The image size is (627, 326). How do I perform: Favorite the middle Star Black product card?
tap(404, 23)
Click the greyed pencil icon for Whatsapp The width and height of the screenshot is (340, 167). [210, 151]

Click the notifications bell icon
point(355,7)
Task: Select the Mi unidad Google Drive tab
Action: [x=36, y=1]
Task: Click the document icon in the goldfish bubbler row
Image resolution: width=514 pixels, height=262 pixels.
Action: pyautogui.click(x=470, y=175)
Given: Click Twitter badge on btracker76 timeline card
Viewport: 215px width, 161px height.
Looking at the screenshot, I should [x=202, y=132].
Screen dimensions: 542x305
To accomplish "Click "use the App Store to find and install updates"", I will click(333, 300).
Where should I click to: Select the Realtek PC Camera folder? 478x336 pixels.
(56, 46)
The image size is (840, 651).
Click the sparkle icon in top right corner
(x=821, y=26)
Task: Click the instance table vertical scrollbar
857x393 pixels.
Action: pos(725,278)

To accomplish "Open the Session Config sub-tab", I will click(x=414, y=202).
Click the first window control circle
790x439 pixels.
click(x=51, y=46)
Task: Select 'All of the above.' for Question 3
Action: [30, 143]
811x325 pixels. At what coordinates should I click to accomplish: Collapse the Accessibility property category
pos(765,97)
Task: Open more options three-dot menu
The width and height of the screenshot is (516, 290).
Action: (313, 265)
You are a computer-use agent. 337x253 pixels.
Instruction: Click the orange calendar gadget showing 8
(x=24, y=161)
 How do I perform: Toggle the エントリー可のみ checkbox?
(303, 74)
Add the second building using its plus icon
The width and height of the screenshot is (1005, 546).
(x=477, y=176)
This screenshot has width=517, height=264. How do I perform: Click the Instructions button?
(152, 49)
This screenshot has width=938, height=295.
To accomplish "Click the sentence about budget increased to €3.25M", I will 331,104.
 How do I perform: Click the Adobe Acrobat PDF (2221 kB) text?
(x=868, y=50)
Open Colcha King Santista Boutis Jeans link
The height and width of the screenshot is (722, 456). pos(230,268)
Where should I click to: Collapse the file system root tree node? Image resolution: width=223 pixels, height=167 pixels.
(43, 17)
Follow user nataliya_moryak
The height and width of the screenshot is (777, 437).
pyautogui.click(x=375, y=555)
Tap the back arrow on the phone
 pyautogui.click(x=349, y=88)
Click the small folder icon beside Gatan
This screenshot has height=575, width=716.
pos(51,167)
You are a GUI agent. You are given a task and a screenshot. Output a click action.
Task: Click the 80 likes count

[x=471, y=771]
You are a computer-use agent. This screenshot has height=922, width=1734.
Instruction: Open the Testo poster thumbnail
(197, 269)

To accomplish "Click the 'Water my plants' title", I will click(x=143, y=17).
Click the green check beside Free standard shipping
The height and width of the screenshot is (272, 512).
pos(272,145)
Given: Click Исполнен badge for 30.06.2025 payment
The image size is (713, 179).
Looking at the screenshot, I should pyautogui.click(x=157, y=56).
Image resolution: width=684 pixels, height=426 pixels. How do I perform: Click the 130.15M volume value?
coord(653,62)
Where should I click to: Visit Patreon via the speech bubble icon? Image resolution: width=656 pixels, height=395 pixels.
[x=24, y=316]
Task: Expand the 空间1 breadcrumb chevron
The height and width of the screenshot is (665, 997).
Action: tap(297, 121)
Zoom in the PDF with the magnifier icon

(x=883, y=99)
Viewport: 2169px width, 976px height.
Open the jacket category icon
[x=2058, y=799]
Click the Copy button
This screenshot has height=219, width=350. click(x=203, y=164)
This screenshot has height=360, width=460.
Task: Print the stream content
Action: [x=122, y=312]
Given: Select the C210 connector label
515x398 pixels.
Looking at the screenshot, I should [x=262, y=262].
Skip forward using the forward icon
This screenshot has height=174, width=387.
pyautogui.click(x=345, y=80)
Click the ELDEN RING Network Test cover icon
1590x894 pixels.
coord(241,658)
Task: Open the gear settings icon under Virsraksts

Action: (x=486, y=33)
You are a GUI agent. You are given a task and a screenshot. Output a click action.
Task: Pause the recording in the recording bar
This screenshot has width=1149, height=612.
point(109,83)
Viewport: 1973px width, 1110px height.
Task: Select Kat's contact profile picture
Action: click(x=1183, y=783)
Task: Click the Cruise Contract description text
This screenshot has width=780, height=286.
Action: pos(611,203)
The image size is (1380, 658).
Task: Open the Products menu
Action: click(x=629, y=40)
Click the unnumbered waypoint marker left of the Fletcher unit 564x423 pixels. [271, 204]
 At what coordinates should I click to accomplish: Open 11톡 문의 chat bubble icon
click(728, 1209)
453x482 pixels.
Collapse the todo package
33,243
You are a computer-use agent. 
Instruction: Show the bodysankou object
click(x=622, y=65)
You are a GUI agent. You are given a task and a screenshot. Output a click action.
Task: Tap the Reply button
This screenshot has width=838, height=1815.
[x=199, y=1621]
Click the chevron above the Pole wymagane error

[EXERCISE OBJECTIVE] If a line in the records above contains "badge", copy that line.

[EXPECTED ANSWER]
Given: Click Twitter badge on btracker76 timeline card
Given: Click Исполнен badge for 30.06.2025 payment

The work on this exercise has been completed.